You're very welcome, Peggy



I can't believe it got there that quickly. That's Great! Merry Christmas to you, too!

P.S. Yes, that's a pic of Callie's first litter of Berners (someone on here did the photoshop job



)


----------



## SHANA

I haven't sent my gift out, had planned to earlier in the week but have been hit pretty hard with a snowstorm the past few days, will mail it out friday.


----------



## Holly at WhiteTailsMinis

Okay, finally!!!!!! Sorry for the delay, but had a little problem with the camera and then the computer. Nothing wanted to work right.

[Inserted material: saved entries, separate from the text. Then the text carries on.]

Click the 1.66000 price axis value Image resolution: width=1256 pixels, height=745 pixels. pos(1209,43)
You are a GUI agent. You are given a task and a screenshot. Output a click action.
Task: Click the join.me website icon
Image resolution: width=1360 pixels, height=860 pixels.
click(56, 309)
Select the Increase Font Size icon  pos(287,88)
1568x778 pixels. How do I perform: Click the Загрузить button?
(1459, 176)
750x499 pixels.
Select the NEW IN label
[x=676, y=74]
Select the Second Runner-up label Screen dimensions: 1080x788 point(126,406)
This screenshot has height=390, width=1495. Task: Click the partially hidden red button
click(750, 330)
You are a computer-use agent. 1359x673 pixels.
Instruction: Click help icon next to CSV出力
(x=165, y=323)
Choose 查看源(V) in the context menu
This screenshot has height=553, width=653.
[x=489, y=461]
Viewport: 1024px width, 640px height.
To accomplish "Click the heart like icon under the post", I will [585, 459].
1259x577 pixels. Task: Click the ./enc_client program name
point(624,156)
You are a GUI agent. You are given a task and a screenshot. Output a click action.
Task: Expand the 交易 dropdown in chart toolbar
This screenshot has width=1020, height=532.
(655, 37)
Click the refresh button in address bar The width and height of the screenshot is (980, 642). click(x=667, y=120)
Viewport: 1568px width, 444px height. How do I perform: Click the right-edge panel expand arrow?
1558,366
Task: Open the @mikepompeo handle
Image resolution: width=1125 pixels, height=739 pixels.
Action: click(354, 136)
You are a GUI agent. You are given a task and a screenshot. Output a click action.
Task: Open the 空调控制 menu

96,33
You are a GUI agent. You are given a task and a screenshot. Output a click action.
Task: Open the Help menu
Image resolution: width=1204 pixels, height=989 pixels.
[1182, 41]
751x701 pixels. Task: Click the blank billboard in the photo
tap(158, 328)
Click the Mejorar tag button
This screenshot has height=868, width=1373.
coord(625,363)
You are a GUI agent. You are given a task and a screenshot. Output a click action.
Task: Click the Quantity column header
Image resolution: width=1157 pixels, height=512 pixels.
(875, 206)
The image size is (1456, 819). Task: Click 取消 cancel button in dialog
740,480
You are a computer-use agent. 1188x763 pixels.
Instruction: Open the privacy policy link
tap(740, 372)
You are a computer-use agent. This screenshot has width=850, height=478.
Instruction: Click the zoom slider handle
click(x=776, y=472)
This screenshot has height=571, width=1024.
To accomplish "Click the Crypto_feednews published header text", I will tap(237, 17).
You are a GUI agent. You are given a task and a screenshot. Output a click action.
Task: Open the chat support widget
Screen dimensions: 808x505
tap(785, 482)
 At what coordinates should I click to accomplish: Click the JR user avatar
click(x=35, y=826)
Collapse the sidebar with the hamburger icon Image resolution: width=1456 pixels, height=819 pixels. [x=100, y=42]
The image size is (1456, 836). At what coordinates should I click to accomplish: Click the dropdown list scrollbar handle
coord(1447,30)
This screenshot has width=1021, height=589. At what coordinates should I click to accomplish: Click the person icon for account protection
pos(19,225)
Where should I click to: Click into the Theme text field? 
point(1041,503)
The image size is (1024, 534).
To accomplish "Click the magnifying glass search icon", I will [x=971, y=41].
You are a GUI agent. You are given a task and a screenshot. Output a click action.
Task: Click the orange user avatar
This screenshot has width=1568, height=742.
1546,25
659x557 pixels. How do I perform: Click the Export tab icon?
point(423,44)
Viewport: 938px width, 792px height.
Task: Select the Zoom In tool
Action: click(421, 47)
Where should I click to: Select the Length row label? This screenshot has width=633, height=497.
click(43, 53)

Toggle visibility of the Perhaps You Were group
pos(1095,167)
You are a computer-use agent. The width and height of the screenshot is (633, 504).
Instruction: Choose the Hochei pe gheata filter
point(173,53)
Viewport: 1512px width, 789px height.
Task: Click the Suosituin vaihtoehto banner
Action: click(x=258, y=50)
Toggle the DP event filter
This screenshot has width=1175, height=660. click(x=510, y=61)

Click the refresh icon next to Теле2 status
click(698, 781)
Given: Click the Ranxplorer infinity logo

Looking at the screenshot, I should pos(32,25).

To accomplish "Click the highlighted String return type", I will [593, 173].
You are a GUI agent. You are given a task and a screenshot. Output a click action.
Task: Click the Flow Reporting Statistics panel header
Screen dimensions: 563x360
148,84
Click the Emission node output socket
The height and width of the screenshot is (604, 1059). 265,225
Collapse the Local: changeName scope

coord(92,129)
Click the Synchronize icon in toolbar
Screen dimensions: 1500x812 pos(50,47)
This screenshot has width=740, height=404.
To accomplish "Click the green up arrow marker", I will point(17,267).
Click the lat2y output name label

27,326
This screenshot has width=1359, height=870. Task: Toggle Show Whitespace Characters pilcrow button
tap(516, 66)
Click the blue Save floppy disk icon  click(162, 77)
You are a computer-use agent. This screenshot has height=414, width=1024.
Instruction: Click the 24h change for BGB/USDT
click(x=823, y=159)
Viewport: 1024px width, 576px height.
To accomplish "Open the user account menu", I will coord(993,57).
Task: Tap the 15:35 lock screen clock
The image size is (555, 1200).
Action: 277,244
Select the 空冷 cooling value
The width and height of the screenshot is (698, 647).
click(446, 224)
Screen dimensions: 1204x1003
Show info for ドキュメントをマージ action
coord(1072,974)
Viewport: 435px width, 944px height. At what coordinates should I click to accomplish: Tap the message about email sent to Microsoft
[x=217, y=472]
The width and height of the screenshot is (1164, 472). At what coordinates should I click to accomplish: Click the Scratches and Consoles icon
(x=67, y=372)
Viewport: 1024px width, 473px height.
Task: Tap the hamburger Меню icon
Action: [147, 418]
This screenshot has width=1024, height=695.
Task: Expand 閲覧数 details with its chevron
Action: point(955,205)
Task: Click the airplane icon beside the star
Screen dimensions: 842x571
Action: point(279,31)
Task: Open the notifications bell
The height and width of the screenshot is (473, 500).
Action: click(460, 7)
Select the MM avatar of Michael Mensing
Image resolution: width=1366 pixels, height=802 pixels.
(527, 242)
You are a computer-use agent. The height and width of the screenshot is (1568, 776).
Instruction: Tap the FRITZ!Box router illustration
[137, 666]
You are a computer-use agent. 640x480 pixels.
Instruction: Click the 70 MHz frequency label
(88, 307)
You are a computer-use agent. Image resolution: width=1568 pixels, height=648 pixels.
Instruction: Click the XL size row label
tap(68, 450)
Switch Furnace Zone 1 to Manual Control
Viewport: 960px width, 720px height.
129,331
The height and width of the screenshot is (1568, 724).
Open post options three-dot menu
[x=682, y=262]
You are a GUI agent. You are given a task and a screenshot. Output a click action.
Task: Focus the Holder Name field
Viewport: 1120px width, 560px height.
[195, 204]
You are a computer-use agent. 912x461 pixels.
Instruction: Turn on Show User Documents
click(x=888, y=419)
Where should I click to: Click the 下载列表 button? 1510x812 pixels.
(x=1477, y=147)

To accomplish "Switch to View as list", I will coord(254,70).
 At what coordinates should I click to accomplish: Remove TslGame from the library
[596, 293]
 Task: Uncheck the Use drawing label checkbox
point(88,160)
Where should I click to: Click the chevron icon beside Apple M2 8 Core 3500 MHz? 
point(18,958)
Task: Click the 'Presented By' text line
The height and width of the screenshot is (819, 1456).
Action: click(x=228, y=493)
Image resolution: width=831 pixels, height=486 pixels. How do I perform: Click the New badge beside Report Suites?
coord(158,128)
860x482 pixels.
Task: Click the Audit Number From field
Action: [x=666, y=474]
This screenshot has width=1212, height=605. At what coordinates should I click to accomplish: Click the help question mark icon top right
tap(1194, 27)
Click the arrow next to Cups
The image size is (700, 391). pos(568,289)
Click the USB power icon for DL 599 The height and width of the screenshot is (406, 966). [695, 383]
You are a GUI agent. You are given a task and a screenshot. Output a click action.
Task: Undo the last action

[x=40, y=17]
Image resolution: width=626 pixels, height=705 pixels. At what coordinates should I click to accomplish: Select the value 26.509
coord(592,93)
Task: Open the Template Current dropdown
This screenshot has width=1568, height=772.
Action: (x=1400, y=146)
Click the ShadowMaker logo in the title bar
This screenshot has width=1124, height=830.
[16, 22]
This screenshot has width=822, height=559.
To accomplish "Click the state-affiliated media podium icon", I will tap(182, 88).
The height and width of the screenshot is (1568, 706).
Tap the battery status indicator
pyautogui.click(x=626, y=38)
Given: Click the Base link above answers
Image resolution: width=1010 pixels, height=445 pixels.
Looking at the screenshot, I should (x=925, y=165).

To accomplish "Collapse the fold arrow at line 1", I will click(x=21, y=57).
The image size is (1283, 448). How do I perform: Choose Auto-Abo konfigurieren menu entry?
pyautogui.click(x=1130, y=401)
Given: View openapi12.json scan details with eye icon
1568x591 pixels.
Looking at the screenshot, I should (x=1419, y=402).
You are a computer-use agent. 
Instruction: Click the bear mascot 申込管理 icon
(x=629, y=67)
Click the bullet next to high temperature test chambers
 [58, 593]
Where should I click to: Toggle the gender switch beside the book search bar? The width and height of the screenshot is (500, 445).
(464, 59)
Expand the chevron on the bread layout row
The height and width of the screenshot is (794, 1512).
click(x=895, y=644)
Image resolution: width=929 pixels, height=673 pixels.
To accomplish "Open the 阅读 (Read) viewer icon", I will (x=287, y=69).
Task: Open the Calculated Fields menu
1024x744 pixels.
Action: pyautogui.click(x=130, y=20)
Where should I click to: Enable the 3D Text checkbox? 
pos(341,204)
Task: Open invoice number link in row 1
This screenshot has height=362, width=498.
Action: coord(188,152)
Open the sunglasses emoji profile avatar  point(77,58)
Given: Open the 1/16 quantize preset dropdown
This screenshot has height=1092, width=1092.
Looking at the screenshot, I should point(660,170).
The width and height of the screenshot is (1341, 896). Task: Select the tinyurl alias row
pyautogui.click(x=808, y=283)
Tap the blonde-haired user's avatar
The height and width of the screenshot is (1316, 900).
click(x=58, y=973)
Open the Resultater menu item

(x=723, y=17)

So............ Sorry Santa I couldnt wait until Christmas to open it. The hubby and the kids were very excited. Hubby wanted to open the gift before I got to open it with Marlene.

I would love to thank Kourtney of PrestigeMinis for my FABULOUS GIFTS!!!!!!

I got Christmas Blend STARBUCKS COFFEE!!!!!!! SWEET! I cant wait to take it and get grounded up. I also got a OMG smelling good candle. I got a magnet note pad, which is awesome!!!!! I also got a COLORADO key chain ( my cousin lives in Dillion, CO.)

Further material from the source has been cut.